Monitoring blood flow responses during topical ALA-PDT

Theresa L Becker 1, Anne D Paquette 1, Kenneth R Keymel 2, Barbara W Henderson 2, Ulas Sunar 2,*
PMCID: PMC3028487  PMID: 21326642

Abstract

Photodynamic therapy (PDT) using topical 5-aminolevulinic acid (ALA) is currently used as a clinical treatment for nonmelanoma skin cancers. In order to optimize PDT treatment, vascular disruption early in treatment must be identified and prevented. We present blood flow responses to topical ALA-PDT in a preclinical model and basal cell carcinoma patients assessed by diffuse correlation spectroscopy (DCS). Our results show that ALA-PDT induced early blood flow changes and these changes were irradiance dependent. It is clear that there exists considerable variation in the blood flow responses in patients from lesion to lesion. Monitoring blood flow parameter may be useful for assessing ALA-PDT response and planning.
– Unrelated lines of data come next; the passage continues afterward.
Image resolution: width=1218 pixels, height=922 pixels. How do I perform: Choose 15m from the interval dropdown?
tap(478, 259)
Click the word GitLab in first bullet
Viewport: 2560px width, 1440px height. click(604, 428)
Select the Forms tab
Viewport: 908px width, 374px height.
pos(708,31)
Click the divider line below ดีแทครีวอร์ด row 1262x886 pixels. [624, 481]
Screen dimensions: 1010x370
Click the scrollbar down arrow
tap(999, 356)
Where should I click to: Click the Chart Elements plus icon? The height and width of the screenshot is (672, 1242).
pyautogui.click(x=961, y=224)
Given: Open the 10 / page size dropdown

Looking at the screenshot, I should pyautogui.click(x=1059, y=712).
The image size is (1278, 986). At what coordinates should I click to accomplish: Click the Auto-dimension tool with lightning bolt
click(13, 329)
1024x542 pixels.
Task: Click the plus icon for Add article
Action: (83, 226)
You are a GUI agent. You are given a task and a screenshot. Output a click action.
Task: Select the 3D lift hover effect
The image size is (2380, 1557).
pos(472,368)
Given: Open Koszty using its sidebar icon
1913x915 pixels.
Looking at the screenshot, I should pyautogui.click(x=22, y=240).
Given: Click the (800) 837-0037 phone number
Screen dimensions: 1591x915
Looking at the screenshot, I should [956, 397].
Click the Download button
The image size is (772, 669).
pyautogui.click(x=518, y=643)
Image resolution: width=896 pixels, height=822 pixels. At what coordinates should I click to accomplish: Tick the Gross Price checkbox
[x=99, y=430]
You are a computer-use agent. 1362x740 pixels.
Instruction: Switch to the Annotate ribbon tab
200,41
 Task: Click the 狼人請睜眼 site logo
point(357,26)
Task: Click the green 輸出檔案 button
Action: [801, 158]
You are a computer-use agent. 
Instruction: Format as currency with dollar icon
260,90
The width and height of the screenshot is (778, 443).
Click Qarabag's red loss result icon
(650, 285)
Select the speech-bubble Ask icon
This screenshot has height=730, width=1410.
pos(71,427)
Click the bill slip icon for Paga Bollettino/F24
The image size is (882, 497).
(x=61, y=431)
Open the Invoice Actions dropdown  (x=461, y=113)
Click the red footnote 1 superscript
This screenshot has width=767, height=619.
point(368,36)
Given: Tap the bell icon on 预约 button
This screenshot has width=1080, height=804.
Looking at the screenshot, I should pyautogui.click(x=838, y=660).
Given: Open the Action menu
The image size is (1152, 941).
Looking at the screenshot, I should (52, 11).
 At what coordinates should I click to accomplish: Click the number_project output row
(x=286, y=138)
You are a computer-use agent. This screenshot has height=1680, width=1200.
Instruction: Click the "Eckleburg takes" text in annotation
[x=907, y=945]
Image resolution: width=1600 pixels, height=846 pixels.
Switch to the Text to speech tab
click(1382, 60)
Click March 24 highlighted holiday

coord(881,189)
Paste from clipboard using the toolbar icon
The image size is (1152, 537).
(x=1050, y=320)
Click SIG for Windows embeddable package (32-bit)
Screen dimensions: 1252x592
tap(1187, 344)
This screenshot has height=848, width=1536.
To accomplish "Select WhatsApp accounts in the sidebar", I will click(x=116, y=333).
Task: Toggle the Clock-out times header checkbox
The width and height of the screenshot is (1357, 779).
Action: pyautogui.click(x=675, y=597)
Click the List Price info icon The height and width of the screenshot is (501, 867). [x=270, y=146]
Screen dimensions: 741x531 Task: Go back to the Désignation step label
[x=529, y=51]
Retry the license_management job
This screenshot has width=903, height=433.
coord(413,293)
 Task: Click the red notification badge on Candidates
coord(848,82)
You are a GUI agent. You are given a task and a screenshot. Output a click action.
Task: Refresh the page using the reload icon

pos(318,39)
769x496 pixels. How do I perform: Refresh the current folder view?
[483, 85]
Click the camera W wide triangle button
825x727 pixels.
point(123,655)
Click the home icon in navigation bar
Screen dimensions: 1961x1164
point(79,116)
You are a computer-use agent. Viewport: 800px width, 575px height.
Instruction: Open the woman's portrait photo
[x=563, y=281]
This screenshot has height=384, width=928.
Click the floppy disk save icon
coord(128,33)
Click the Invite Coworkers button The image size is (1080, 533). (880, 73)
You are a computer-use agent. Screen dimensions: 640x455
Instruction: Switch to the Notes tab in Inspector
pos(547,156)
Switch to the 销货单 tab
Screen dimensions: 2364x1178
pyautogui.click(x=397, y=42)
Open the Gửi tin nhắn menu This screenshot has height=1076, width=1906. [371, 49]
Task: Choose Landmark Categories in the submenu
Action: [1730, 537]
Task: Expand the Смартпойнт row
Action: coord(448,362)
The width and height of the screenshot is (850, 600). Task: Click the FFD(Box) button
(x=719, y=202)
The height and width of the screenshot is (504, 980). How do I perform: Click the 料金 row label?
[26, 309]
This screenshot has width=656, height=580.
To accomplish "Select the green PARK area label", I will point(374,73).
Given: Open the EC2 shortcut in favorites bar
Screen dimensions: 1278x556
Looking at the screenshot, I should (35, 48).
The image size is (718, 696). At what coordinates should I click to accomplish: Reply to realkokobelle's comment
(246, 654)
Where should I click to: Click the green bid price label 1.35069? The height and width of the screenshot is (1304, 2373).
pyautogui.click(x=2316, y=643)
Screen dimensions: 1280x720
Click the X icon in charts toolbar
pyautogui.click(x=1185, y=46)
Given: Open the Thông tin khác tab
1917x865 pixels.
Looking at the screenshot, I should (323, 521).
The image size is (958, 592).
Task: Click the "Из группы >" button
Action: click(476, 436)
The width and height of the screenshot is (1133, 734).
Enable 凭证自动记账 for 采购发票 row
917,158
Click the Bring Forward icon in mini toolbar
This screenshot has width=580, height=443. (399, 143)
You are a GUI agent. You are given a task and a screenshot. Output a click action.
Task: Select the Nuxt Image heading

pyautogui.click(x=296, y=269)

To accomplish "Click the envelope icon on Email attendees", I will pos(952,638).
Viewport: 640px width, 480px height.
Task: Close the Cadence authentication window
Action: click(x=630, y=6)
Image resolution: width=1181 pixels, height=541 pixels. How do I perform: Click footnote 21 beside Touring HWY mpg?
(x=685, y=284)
OCIS codes: (170.0170) Medical optics and biotechnology; (170.3660) Light propagation in tissues; (170.6480) Spectroscopy, speckle; (170.3880) Medical and biological imaging

1. Introduction

Photodynamic therapy (PDT) is an evolving cancer treatment modality that involves administration of a photosensitizer which reacts with oxygen when exposed to light, forming reactive oxygen species and causing subsequent tissue damage [1]. The photosensitizer can be applied systemically or topically. The most commonly used systemic clinical photosensitizer is porfimer sodium (Photofrin) [2]. A downside of this agent is the skin photosensitivity that lasts long after treatment. PDT with topical 5-aminolevulinic acid (ALA), a pro-drug that induces accumulation of the endogenous photosensitizer protoporphyrin IX (PpIX), is an approach in treatment of many cancer types [3]. The application of topical ALA followed by light is advantageous in that it does not cause body-wide skin photosensitization [3]; it also is highly selective, causing negligible damage to connective tissue and minimal scarring. Topical ALA-PDT has become an attractive treatment option for non-melanoma skin carcinomas, especially when treating large areas at a single session or multiple lesions on the same patient [26].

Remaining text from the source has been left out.